Stored records
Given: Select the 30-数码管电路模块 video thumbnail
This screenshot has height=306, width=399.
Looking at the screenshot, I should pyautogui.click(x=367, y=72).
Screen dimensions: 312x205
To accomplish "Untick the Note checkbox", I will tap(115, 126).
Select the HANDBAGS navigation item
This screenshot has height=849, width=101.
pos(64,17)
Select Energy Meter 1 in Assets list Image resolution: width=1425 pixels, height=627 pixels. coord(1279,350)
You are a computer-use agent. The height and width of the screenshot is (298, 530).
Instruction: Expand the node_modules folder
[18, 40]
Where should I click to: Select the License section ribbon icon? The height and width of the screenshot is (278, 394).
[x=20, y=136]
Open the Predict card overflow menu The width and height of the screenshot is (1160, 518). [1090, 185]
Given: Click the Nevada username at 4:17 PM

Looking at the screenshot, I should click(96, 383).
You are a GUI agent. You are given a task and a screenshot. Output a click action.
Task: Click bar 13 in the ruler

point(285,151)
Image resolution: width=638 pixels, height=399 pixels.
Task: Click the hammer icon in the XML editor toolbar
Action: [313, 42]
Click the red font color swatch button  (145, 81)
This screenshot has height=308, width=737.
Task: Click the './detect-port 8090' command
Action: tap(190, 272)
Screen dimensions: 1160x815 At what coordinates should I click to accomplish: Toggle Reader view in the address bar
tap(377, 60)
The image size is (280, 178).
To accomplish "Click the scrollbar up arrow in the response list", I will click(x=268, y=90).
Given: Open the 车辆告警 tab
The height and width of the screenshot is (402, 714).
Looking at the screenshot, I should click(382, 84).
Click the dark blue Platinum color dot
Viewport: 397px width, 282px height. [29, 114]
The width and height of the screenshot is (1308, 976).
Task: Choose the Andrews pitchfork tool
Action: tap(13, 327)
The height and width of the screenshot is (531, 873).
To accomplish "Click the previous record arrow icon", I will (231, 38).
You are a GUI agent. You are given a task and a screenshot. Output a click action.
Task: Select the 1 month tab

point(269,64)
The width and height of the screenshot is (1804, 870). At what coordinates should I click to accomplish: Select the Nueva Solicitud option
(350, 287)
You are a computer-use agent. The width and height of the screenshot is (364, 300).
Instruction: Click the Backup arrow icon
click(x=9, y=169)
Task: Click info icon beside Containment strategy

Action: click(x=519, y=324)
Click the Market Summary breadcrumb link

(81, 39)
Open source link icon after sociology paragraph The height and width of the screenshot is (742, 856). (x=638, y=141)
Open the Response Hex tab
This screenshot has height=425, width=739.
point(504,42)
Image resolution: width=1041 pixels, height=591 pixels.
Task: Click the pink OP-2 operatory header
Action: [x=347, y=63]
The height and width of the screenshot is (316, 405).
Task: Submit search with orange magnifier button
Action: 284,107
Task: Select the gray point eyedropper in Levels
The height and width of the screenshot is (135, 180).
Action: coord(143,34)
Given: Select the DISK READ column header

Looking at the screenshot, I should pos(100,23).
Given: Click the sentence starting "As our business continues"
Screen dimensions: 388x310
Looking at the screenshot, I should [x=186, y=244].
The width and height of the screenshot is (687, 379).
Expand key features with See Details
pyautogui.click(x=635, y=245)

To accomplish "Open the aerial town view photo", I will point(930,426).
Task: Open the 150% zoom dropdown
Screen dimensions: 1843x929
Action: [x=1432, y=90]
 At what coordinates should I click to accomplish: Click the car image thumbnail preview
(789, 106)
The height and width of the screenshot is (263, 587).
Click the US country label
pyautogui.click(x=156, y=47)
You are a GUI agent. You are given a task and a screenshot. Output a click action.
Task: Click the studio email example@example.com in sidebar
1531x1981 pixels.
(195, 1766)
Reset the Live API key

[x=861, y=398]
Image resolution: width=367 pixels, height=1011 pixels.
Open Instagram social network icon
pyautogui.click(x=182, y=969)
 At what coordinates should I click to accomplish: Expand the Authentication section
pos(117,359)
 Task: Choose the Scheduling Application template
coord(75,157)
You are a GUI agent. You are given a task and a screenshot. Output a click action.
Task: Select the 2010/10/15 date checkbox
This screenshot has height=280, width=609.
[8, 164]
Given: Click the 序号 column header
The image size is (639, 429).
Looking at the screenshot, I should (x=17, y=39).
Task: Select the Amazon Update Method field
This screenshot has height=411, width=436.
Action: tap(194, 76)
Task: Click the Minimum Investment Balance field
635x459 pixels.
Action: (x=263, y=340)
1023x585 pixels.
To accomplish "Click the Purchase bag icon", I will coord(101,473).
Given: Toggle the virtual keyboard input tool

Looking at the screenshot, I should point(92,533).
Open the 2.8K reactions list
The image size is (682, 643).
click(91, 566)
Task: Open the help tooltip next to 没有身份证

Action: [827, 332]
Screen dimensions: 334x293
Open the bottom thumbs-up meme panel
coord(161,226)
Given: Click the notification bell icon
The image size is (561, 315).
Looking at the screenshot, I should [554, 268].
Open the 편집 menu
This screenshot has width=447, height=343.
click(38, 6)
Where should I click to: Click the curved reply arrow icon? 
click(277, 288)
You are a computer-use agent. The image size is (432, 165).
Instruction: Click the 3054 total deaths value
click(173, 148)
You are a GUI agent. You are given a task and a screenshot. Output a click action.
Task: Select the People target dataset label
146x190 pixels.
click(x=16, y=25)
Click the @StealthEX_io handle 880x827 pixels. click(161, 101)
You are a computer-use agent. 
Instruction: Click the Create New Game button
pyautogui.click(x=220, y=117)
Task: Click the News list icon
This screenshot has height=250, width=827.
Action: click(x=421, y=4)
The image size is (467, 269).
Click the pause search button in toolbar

■ Activity: The expected output is every record, repeated exactly.

■ Output for this exercise:
Given: Select the 30-数码管电路模块 video thumbnail
This screenshot has height=306, width=399.
Looking at the screenshot, I should pyautogui.click(x=367, y=72).
Screen dimensions: 312x205
To accomplish "Untick the Note checkbox", I will tap(115, 126).
Select the HANDBAGS navigation item
This screenshot has height=849, width=101.
pos(64,17)
Select Energy Meter 1 in Assets list Image resolution: width=1425 pixels, height=627 pixels. coord(1279,350)
You are a computer-use agent. The height and width of the screenshot is (298, 530).
Instruction: Expand the node_modules folder
[18, 40]
Where should I click to: Select the License section ribbon icon? The height and width of the screenshot is (278, 394).
[x=20, y=136]
Open the Predict card overflow menu The width and height of the screenshot is (1160, 518). [1090, 185]
Given: Click the Nevada username at 4:17 PM

Looking at the screenshot, I should click(96, 383).
You are a GUI agent. You are given a task and a screenshot. Output a click action.
Task: Click bar 13 in the ruler

point(285,151)
Image resolution: width=638 pixels, height=399 pixels.
Task: Click the hammer icon in the XML editor toolbar
Action: [313, 42]
Click the red font color swatch button  (145, 81)
This screenshot has height=308, width=737.
Task: Click the './detect-port 8090' command
Action: tap(190, 272)
Screen dimensions: 1160x815 At what coordinates should I click to accomplish: Toggle Reader view in the address bar
tap(377, 60)
The image size is (280, 178).
To accomplish "Click the scrollbar up arrow in the response list", I will click(x=268, y=90).
Given: Open the 车辆告警 tab
The height and width of the screenshot is (402, 714).
Looking at the screenshot, I should click(382, 84).
Click the dark blue Platinum color dot
Viewport: 397px width, 282px height. [29, 114]
The width and height of the screenshot is (1308, 976).
Task: Choose the Andrews pitchfork tool
Action: tap(13, 327)
The height and width of the screenshot is (531, 873).
To accomplish "Click the previous record arrow icon", I will (231, 38).
You are a GUI agent. You are given a task and a screenshot. Output a click action.
Task: Select the 1 month tab

point(269,64)
The width and height of the screenshot is (1804, 870). At what coordinates should I click to accomplish: Select the Nueva Solicitud option
(350, 287)
You are a computer-use agent. The width and height of the screenshot is (364, 300).
Instruction: Click the Backup arrow icon
click(x=9, y=169)
Task: Click info icon beside Containment strategy

Action: click(x=519, y=324)
Click the Market Summary breadcrumb link

(81, 39)
Open source link icon after sociology paragraph The height and width of the screenshot is (742, 856). (x=638, y=141)
Open the Response Hex tab
This screenshot has height=425, width=739.
point(504,42)
Image resolution: width=1041 pixels, height=591 pixels.
Task: Click the pink OP-2 operatory header
Action: [x=347, y=63]
The height and width of the screenshot is (316, 405).
Task: Submit search with orange magnifier button
Action: 284,107
Task: Select the gray point eyedropper in Levels
The height and width of the screenshot is (135, 180).
Action: coord(143,34)
Given: Select the DISK READ column header

Looking at the screenshot, I should pos(100,23).
Given: Click the sentence starting "As our business continues"
Screen dimensions: 388x310
Looking at the screenshot, I should [x=186, y=244].
The width and height of the screenshot is (687, 379).
Expand key features with See Details
pyautogui.click(x=635, y=245)

To accomplish "Open the aerial town view photo", I will point(930,426).
Task: Open the 150% zoom dropdown
Screen dimensions: 1843x929
Action: [x=1432, y=90]
 At what coordinates should I click to accomplish: Click the car image thumbnail preview
(789, 106)
The height and width of the screenshot is (263, 587).
Click the US country label
pyautogui.click(x=156, y=47)
You are a GUI agent. You are given a task and a screenshot. Output a click action.
Task: Click the studio email example@example.com in sidebar
1531x1981 pixels.
(195, 1766)
Reset the Live API key

[x=861, y=398]
Image resolution: width=367 pixels, height=1011 pixels.
Open Instagram social network icon
pyautogui.click(x=182, y=969)
 At what coordinates should I click to accomplish: Expand the Authentication section
pos(117,359)
 Task: Choose the Scheduling Application template
coord(75,157)
You are a GUI agent. You are given a task and a screenshot. Output a click action.
Task: Select the 2010/10/15 date checkbox
This screenshot has height=280, width=609.
[8, 164]
Given: Click the 序号 column header
The image size is (639, 429).
Looking at the screenshot, I should (x=17, y=39).
Task: Select the Amazon Update Method field
This screenshot has height=411, width=436.
Action: tap(194, 76)
Task: Click the Minimum Investment Balance field
635x459 pixels.
Action: (x=263, y=340)
1023x585 pixels.
To accomplish "Click the Purchase bag icon", I will coord(101,473).
Given: Toggle the virtual keyboard input tool

Looking at the screenshot, I should point(92,533).
Open the 2.8K reactions list
The image size is (682, 643).
click(91, 566)
Task: Open the help tooltip next to 没有身份证

Action: [827, 332]
Screen dimensions: 334x293
Open the bottom thumbs-up meme panel
coord(161,226)
Given: Click the notification bell icon
The image size is (561, 315).
Looking at the screenshot, I should [554, 268].
Open the 편집 menu
This screenshot has width=447, height=343.
click(38, 6)
Where should I click to: Click the curved reply arrow icon? 
click(277, 288)
You are a computer-use agent. The image size is (432, 165).
Instruction: Click the 3054 total deaths value
click(173, 148)
You are a GUI agent. You are given a task and a screenshot. Output a click action.
Task: Select the People target dataset label
146x190 pixels.
click(x=16, y=25)
Click the @StealthEX_io handle 880x827 pixels. click(161, 101)
You are a computer-use agent. 
Instruction: Click the Create New Game button
pyautogui.click(x=220, y=117)
Task: Click the News list icon
This screenshot has height=250, width=827.
Action: click(x=421, y=4)
The image size is (467, 269).
Click the pause search button in toolbar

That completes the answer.